* **Data shown**
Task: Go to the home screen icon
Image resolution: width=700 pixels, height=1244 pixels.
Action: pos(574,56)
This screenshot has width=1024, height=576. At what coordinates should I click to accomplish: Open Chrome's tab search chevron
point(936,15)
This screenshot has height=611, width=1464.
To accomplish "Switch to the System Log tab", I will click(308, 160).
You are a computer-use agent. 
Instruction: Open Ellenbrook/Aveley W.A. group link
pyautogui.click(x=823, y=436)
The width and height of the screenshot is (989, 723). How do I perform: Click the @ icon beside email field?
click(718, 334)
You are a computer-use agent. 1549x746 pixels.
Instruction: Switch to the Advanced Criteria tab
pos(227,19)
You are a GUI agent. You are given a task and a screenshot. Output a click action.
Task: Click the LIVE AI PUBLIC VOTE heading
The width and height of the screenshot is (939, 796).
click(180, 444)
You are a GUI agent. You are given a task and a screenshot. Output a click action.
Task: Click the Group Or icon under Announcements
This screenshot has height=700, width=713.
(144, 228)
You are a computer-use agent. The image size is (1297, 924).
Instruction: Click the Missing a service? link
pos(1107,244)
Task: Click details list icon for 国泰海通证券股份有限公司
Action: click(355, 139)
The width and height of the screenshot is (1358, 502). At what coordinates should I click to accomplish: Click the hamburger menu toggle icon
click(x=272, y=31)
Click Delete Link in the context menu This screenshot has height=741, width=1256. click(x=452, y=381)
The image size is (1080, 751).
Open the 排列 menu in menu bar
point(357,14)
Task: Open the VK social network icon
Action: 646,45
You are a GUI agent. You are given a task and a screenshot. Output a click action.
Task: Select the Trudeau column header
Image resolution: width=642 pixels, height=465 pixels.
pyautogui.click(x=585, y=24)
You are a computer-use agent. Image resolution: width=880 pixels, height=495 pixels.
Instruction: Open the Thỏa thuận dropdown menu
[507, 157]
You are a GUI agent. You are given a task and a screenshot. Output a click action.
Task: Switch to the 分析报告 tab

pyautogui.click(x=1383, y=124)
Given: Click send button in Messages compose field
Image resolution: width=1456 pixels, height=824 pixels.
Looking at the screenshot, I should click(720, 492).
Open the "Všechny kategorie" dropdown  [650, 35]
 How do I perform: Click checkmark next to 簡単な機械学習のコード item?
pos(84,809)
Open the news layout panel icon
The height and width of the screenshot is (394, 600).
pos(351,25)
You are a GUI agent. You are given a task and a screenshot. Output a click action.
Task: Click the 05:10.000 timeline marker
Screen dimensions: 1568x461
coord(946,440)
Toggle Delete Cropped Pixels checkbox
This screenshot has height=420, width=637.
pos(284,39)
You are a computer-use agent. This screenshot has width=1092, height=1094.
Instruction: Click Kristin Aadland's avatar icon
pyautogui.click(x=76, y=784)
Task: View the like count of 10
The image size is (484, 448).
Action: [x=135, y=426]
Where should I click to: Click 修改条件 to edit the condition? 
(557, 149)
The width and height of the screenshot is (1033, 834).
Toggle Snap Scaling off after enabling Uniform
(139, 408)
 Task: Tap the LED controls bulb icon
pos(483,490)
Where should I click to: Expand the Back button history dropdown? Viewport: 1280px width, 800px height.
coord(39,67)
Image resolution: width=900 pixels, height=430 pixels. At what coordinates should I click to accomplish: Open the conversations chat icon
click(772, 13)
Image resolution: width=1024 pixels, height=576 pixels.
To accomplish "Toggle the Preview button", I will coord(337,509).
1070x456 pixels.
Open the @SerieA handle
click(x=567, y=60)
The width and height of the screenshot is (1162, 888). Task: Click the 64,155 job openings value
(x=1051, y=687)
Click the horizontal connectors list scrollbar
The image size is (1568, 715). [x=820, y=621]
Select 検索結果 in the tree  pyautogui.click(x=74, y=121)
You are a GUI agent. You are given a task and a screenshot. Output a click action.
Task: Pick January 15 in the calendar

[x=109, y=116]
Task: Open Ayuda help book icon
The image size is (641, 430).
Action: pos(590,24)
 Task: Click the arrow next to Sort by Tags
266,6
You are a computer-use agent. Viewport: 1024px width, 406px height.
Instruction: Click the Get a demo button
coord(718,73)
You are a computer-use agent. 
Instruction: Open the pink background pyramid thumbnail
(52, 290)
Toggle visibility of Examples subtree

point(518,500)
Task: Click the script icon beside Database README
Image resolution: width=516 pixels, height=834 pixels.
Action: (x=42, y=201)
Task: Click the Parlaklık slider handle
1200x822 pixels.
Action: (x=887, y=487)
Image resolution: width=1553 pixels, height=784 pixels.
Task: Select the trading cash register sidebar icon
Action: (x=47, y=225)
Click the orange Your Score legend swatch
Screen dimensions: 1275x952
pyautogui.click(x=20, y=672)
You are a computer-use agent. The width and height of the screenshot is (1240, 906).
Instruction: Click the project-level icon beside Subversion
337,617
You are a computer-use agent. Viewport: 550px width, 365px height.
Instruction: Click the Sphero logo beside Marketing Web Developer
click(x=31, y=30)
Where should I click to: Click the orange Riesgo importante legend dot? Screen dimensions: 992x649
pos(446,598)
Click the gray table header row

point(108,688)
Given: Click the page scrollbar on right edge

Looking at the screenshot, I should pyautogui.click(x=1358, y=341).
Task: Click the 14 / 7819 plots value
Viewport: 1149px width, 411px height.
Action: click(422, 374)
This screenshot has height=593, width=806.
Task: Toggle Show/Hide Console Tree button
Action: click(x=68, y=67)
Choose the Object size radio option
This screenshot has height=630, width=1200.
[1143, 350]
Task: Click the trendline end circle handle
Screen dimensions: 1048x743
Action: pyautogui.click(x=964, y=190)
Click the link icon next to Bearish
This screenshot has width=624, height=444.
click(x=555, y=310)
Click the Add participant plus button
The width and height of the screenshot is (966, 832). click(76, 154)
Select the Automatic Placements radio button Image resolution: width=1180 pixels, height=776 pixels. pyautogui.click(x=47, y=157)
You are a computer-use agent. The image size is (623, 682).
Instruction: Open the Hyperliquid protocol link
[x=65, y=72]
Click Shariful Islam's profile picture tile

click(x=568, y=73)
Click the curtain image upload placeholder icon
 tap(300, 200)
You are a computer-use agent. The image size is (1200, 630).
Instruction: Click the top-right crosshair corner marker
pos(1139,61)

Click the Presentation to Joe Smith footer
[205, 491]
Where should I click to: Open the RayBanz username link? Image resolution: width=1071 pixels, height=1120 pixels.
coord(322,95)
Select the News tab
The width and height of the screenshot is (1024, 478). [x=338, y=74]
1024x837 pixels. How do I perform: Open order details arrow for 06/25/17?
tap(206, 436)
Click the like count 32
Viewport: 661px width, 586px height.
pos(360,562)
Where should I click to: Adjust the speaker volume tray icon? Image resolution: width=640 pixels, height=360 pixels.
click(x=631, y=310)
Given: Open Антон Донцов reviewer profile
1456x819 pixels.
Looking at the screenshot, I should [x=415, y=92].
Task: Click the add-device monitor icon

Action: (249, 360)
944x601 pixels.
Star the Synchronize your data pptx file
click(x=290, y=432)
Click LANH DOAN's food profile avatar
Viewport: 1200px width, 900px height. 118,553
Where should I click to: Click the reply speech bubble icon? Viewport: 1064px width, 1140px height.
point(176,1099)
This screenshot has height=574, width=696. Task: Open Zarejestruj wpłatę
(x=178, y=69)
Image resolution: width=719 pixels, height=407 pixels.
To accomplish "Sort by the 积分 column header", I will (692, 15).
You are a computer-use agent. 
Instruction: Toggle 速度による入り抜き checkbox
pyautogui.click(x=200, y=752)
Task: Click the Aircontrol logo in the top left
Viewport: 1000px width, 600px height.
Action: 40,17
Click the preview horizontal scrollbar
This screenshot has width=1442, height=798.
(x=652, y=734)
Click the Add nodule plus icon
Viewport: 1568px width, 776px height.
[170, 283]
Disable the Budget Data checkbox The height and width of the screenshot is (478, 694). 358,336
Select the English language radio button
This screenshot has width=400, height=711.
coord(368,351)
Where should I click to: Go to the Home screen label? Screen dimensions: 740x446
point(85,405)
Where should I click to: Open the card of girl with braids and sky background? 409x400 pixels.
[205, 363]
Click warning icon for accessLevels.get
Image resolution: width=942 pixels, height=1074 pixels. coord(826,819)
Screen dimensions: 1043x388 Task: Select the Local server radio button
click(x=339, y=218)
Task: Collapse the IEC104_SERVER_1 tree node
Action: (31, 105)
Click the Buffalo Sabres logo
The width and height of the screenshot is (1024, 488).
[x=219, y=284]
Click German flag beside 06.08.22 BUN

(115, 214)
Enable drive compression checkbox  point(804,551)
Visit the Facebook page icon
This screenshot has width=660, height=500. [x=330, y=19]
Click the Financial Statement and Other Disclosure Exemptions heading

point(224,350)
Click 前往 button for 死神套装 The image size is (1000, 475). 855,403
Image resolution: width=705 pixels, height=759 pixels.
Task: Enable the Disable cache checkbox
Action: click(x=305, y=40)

* **Work item**
Look above for the line holding "This screenshot has width=1442, height=798.". Print it and every line after it, exactly, through the line holding "Enable drive compression".

* **Response to this task**
This screenshot has width=1442, height=798.
(x=652, y=734)
Click the Add nodule plus icon
Viewport: 1568px width, 776px height.
[170, 283]
Disable the Budget Data checkbox The height and width of the screenshot is (478, 694). 358,336
Select the English language radio button
This screenshot has width=400, height=711.
coord(368,351)
Where should I click to: Go to the Home screen label? Screen dimensions: 740x446
point(85,405)
Where should I click to: Open the card of girl with braids and sky background? 409x400 pixels.
[205, 363]
Click warning icon for accessLevels.get
Image resolution: width=942 pixels, height=1074 pixels. coord(826,819)
Screen dimensions: 1043x388 Task: Select the Local server radio button
click(x=339, y=218)
Task: Collapse the IEC104_SERVER_1 tree node
Action: (31, 105)
Click the Buffalo Sabres logo
The width and height of the screenshot is (1024, 488).
[x=219, y=284]
Click German flag beside 06.08.22 BUN

(115, 214)
Enable drive compression checkbox  point(804,551)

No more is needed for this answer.